いきなりの話の流れに、まだついていけてない。
まあ、突然『光竜王が復活します。世界の危機です』なんて言われても、実感がイマイチ湧かないんだよな……。
「っていうか、光竜王封印のために一緒に戦ってほしいの」
「あ、そういう流れか……」
「もちろん、すぐに答えは出ないと思う。相手は伝説の竜王。危険な戦いになるからね。だから、ゆっくり考えて答えを出してほしいの。ただ、この戦いには全人類の運命がかかってる。君が良い返事をくれることを」
「いいぞ」
「あたしは祈ってる。今代の勇者候補として──って、ええっ?」
俺の返事にマルチナは目を丸くした。
「い、いいの? え、でも、相手は伝説の竜王だよ? めちゃくちゃ強いよ?」
「やらないと世界がやばいんだろ? なら、やるしかない」
俺は言った。
突然の話に戸惑っただけで、別に怖気づいたわけじゃない。
それに──俺が持っているのは、ただの伝説の剣じゃない。
+10000の強化を施してある特製の『
いくら相手が光竜王でも、そうそう引けは取らないだろう。
というか、楽勝かもしれない。
俺は割と気楽に考えていた。
「えっ、『星帝の盾』に?」
「ああ、少しの間戻ってこられないかもしれない。旅になりそうなんだ」
いたずらに心配させたくないし、光竜王の件は伏せていた。
ちなみに、あの場で話を聞いていた冒険者も十数名いたけど、誰も本気にしていないようだった。
まあ、あまりにも突然の話だし、そもそも途中からは場所を移動して他に人がいないところで話したからな。

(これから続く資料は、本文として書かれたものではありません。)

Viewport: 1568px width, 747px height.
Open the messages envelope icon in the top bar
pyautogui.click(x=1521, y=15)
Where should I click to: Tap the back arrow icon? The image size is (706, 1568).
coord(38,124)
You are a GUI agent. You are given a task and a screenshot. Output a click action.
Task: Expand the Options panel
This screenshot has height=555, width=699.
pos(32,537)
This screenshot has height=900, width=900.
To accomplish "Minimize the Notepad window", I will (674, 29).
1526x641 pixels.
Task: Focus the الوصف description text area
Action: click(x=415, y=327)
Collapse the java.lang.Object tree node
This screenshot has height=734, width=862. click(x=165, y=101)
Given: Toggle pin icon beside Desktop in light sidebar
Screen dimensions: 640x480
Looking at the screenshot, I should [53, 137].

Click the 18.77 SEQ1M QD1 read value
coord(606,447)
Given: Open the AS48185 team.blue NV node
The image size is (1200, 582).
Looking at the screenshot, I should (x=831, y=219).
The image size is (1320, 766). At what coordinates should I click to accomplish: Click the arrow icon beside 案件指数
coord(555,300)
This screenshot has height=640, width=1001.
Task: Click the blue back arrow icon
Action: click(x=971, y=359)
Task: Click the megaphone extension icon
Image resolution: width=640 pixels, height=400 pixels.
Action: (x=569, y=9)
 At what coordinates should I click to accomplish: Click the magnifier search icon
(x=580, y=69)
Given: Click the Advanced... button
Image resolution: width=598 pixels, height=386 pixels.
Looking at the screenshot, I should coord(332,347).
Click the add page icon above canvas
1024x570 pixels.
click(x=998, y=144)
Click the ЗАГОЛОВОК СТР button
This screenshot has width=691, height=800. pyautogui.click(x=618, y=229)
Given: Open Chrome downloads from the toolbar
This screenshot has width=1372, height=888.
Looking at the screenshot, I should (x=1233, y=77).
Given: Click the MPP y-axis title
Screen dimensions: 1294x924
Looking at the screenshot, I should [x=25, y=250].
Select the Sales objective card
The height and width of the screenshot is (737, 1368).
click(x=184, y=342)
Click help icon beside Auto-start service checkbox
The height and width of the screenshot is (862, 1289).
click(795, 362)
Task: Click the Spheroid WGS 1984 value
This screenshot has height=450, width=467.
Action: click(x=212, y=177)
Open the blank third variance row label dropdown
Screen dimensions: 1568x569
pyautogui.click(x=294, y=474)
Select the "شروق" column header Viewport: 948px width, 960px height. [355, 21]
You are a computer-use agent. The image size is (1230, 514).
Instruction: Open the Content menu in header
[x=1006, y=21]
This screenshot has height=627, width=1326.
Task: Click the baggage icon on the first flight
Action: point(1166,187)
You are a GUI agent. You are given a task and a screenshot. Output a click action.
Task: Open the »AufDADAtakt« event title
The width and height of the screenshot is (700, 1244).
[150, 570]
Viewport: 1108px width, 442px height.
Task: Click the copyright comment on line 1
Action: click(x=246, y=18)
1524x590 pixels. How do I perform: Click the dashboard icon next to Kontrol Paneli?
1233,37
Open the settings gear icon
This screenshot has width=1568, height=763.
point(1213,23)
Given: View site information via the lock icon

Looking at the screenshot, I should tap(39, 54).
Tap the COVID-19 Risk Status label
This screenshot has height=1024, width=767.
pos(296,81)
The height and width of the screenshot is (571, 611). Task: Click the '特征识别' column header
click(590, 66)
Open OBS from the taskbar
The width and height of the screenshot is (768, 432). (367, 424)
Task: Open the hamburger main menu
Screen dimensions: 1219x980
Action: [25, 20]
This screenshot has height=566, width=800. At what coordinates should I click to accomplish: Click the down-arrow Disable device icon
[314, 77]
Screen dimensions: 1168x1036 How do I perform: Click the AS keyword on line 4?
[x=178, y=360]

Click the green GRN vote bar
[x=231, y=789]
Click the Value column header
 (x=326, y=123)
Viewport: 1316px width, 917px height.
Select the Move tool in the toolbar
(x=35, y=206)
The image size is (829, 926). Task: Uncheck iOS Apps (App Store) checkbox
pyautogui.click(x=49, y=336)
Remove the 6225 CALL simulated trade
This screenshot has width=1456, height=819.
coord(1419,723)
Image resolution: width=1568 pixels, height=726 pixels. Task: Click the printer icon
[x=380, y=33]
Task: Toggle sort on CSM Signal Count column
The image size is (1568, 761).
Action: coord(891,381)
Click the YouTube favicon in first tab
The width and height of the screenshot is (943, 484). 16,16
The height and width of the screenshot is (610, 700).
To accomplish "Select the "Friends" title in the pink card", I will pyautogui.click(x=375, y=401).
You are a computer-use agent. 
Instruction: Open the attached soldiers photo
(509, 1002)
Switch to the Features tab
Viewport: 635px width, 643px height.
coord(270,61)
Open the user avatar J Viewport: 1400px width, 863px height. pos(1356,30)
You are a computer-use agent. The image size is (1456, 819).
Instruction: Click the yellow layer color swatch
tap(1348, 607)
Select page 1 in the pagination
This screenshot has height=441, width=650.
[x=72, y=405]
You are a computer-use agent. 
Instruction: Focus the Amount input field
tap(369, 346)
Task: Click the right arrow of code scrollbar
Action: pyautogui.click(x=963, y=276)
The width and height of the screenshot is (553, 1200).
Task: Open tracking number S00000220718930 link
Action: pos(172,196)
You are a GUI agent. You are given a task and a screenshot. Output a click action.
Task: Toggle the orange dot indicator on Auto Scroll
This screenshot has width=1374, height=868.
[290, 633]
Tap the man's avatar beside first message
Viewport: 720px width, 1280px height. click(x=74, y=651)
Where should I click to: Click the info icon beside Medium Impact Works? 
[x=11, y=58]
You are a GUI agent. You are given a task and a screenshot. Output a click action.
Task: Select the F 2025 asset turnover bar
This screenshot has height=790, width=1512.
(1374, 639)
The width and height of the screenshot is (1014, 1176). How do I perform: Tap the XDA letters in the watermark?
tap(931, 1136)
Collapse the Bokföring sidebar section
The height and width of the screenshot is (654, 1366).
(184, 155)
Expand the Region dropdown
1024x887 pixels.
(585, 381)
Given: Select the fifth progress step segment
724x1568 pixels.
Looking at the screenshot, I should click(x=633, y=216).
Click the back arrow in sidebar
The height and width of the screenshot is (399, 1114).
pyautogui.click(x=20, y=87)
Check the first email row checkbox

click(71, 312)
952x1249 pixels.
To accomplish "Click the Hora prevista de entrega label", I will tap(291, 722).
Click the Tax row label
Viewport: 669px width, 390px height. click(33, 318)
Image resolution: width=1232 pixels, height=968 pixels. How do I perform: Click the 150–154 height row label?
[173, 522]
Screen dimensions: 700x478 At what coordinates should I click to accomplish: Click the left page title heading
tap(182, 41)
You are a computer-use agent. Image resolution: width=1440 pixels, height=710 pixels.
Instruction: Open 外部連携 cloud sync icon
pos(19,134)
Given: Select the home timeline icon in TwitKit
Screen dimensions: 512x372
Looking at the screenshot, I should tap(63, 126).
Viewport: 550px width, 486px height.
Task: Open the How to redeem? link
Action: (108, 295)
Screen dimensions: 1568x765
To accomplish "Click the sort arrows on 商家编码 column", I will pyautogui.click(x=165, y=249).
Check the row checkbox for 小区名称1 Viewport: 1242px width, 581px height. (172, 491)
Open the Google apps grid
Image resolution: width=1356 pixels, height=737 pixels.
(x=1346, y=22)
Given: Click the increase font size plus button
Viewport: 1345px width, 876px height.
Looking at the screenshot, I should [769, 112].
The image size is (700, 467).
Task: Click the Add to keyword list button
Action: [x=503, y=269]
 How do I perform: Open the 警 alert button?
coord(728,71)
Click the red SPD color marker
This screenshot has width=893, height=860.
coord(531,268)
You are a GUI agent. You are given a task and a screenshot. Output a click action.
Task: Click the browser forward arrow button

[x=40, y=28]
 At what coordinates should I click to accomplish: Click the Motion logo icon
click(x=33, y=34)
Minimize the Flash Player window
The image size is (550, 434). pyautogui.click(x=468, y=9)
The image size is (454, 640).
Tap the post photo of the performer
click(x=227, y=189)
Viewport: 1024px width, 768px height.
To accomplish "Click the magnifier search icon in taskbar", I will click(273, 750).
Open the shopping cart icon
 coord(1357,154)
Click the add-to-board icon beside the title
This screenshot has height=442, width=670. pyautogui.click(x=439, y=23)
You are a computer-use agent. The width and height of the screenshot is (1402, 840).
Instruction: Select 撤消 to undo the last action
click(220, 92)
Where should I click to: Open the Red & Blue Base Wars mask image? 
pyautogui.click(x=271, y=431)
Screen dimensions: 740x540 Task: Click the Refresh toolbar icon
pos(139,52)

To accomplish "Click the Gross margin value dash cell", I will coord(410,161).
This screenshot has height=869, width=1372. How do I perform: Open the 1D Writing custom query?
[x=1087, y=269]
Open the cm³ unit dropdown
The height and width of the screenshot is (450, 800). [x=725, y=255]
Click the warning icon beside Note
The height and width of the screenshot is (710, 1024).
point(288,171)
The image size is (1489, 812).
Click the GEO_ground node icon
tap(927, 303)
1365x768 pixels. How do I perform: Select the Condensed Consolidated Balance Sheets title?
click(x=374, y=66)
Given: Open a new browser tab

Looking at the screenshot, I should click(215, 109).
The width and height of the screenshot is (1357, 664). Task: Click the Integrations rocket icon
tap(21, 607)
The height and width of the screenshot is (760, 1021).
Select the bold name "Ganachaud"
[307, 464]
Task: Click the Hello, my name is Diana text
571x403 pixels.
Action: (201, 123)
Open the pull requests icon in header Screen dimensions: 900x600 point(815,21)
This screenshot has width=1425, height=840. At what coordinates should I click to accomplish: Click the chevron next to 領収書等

あと、ブリジットさんには念のために口止めしておいた。
彼女だけは他の冒険者たちと違って、俺たちの話を真剣に受け止めていたっぽかったから。
「……そう、ですか」
ニーナがしゅんとなっていた。
「寂しいです」
「あ、でも、用事を片づけたらすぐ戻ってくるよ」
「はい! 待っています」
俺の言葉にニーナがうなずく。
「待っています……!」
もう一度つぶやくニーナ。
「じゃあ、行くよ」
「あの──」
ニーナが懐から何かを取り出した。
「これは?」
「お守りです。レインさんを守ってくれるように……」
差し出す。
木でできた札のようだ。
「ありがとう。心強いよ」
俺はそれを受け取った。
後で強化ポイントを付与しておこう。
加護アイテムに加え、ニーナのお守りもきっと俺やミラベル、マルチナを助けてくれる──。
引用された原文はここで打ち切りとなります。